Well, there was Jenny Lind. She retired from opera in her twenties, at the peak of her career, for reasons she apparently never explained even in her memoir. Barnum persuaded her to tour in the US, and a few people after that persuaded her to do concerts (often for charity), and she became a music professor later in life. But mostly she just got married and stayed married, and raised kids, and helped the careers of some folks and the memory of others.

Jenny Lind, the honey badger of sopranos. She don't care. :)

Otepoti said...

I clicked on to the Copenhagen concert linked by the Buzzfeed article, one of the last he gave, and listened all through. I was struck by the fact he said, at the end, introducing "Vatican Rag", "this is one I like to finish with." Or words to that effect.

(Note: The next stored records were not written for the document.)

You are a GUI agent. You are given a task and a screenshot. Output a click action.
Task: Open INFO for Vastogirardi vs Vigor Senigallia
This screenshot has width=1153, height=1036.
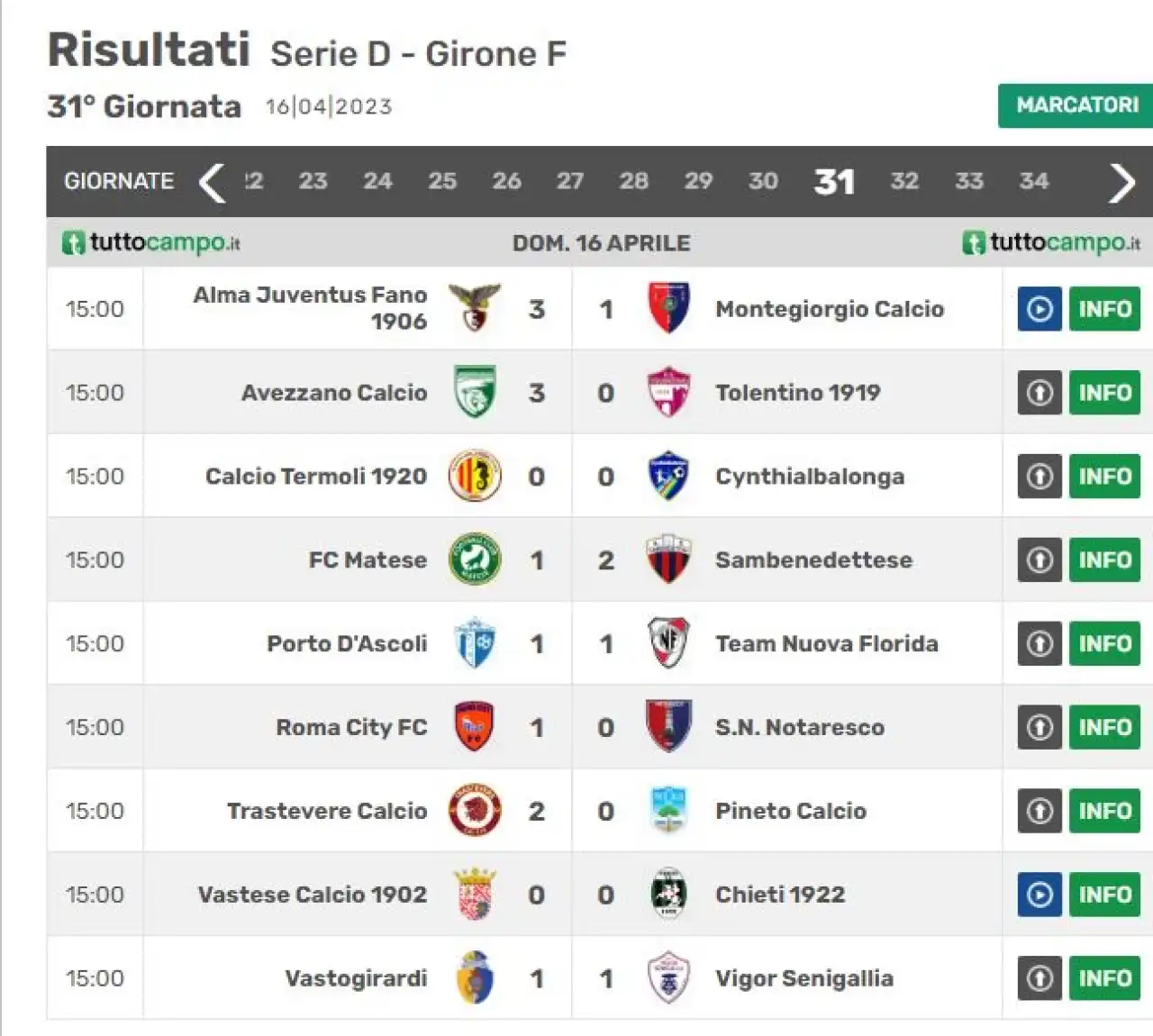pyautogui.click(x=1104, y=978)
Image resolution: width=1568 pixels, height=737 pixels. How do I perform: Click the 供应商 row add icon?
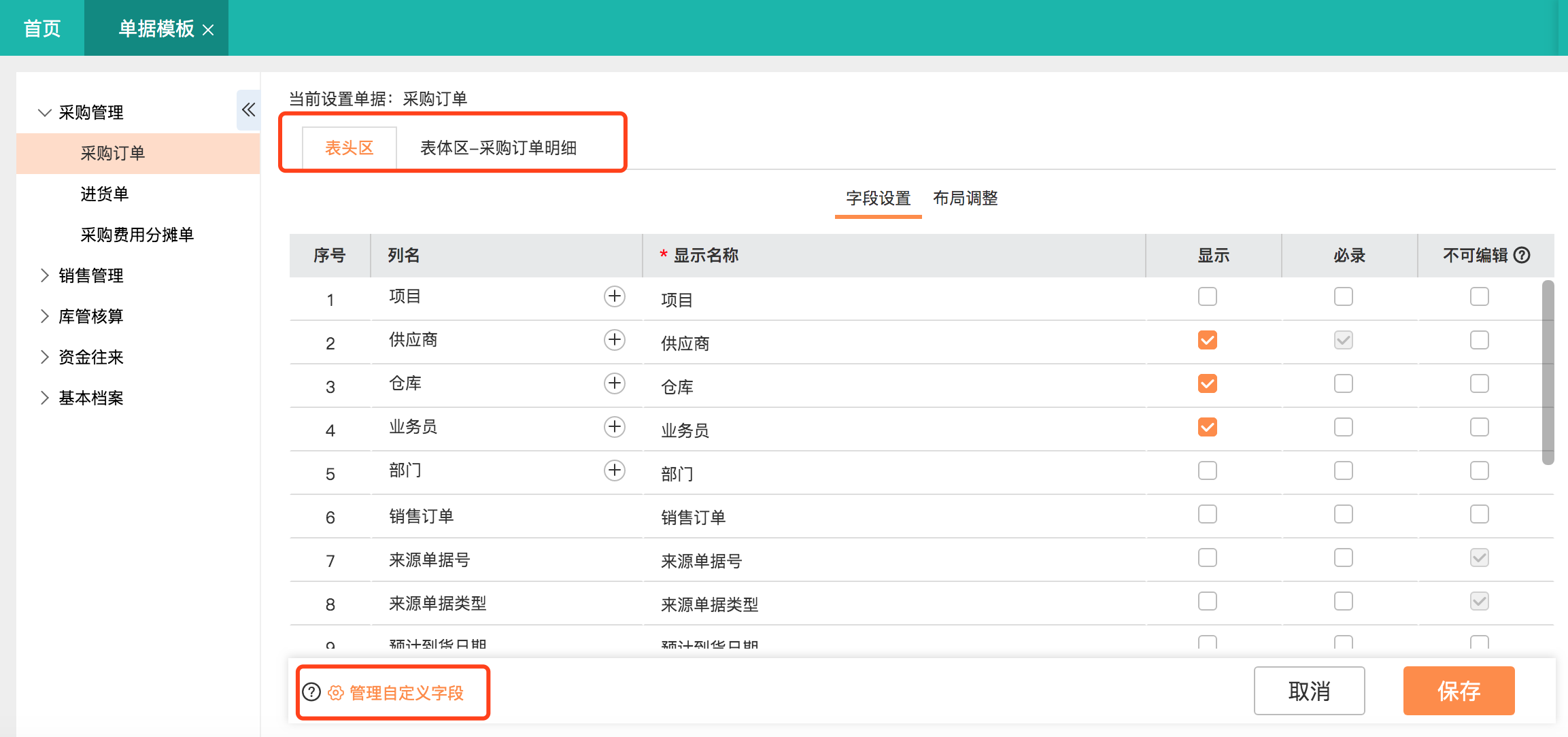pos(616,340)
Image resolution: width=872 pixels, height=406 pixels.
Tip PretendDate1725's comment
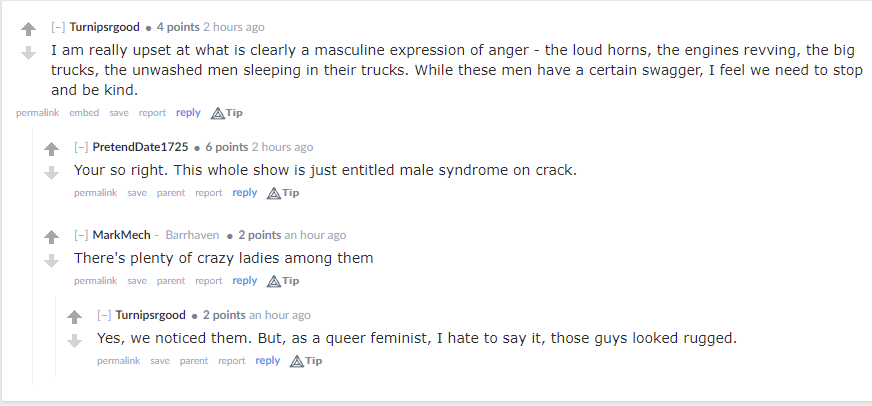click(282, 193)
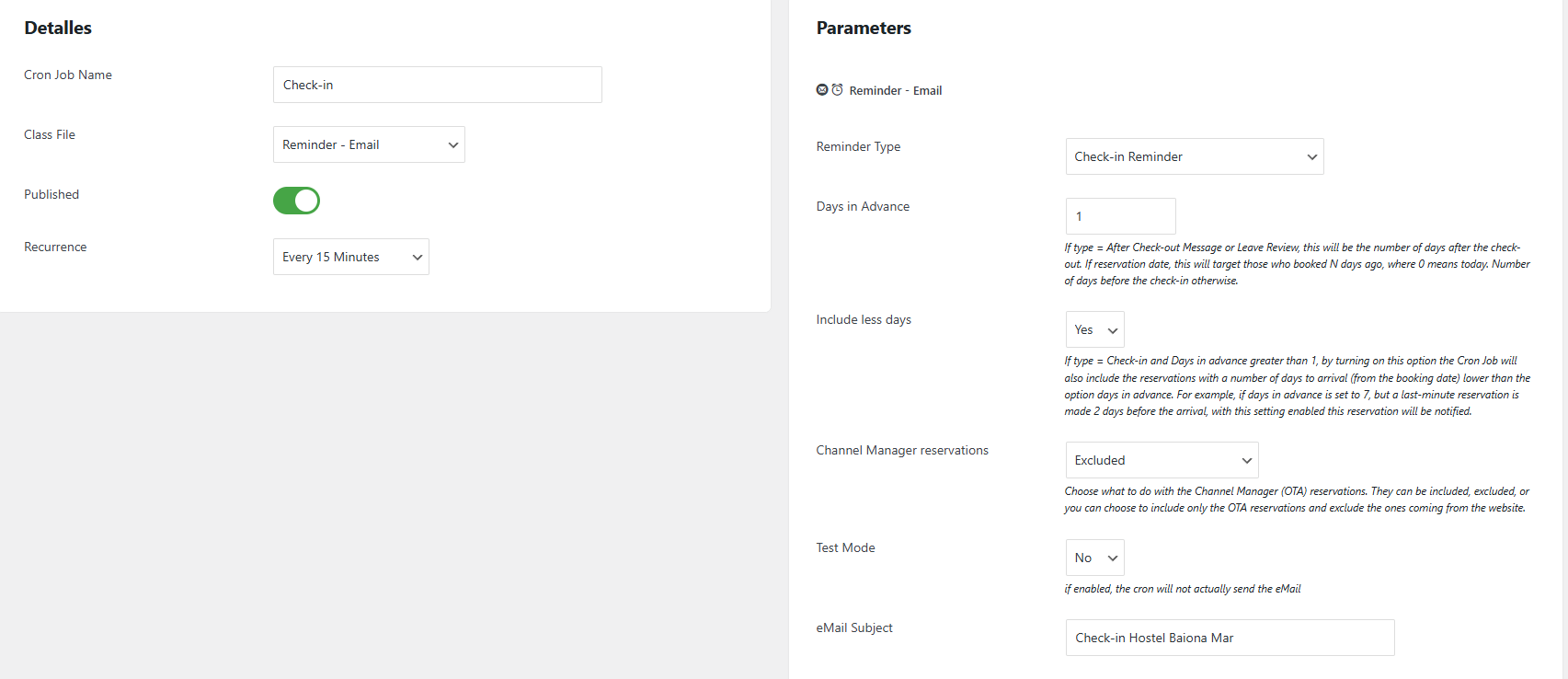This screenshot has height=679, width=1568.
Task: Toggle the Published switch off
Action: 296,201
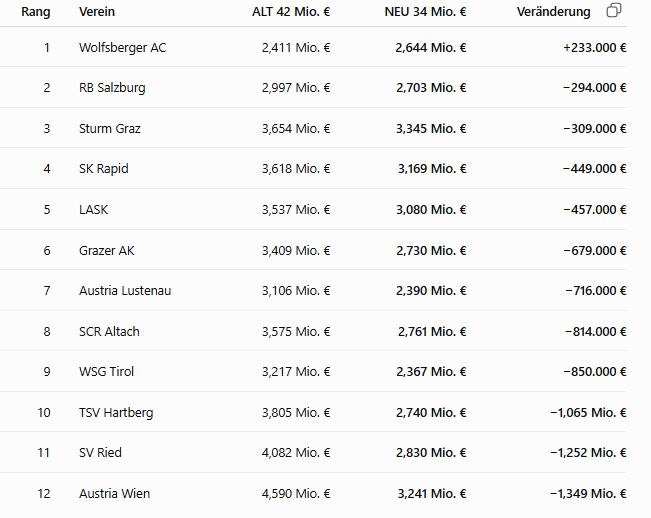This screenshot has width=651, height=518.
Task: Click the copy table icon
Action: [x=614, y=10]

I asked myself, why? Why does he like to finish with that? It's as crude a piece of Know-Nothing Anti-Catholicism as ever there was, not funny or even particularly clever. Lehrer must have seen that the Church deserved more than cheap scorn. So in fact, he must have been asking his audience, what do YOU think of the Church? And when they went along with it, fell for his bait and joined in the laffs, he decided he didn't want to be part of a society that would laugh at serious and important things, and withdrew from it.

I hope, in his private life, he didn't stop asking the question about the Church, though.